Early Feb 2026, someone posted proof they got paid ($100) via RentAHuman.ai for a one-hour offline task: stand in public holding a cardboard sign that says: "AN AI PAID ME TO HOLD THIS SIGN."
It reads like a performance - but it's also a real transition: text -> transaction -> physical action.
Why people care (seriously)
Many people don't lack ability. They lack visibility.
They don't see the next feasible moves - or the sequence that turns intent into action.
A personal "c" (c = a + b) that truly knows its human could help there:
- surface realistic options
- reduce friction (calls, forms, scheduling, follow-ups)

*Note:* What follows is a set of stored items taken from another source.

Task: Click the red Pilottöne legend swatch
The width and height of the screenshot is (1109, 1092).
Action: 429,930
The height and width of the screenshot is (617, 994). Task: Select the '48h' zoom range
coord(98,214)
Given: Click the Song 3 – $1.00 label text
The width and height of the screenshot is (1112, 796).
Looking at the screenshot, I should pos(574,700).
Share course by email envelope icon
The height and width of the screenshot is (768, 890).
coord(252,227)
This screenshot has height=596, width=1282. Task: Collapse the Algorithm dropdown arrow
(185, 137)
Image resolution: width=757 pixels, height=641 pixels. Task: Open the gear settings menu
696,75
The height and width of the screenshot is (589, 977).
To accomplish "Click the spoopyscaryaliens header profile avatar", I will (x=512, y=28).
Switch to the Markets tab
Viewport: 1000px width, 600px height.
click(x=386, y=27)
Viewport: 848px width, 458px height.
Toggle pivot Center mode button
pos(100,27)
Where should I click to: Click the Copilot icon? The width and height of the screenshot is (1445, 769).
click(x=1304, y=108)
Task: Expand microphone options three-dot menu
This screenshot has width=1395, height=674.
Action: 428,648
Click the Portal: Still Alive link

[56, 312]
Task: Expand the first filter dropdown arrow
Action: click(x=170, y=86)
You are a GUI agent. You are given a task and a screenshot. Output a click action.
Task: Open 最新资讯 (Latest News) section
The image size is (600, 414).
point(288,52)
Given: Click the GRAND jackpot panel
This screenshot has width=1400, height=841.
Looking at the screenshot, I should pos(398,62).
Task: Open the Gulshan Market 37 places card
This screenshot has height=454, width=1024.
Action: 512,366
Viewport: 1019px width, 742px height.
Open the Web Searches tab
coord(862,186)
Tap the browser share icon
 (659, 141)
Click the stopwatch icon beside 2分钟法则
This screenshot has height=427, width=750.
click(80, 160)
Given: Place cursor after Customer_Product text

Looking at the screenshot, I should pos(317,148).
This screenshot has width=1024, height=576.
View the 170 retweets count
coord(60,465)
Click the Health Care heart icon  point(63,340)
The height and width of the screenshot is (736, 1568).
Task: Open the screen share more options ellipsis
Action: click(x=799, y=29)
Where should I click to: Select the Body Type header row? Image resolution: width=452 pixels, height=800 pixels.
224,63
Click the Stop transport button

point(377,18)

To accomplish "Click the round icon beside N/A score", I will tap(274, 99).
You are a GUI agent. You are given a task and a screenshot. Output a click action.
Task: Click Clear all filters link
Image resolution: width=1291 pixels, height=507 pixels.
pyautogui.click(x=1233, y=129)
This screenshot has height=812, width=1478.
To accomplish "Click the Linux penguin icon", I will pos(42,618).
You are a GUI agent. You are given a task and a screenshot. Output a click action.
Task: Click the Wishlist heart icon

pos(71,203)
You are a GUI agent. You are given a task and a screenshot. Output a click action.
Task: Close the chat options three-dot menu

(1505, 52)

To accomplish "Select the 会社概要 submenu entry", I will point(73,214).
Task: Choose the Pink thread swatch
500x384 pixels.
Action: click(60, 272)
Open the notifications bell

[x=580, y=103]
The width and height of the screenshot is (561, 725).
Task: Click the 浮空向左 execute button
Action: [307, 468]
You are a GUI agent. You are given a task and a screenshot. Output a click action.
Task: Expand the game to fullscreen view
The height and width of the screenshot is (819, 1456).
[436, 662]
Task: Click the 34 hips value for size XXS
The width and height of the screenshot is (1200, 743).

- keep continuity when motivation fluctuates
- operate inside real constraints: time, money, energy, law
But only under strict conditions (or this becomes unsafe very fast):
- verified identity (who acts)
- auditable privileges (what it may do) - least privilege, logged escalation
- hard budgets (spend/time/energy) + rate limits
- human veto + a clear "challenge window"
- no covert task-fragmentation across strangers
- logs that survive time (witness trail) - not "trust me, it happened"
Earth paragraph (engineering)
The moment you add a relay to a circuit, you also add fuses and breakers.
Agency without breakers is just a short circuit.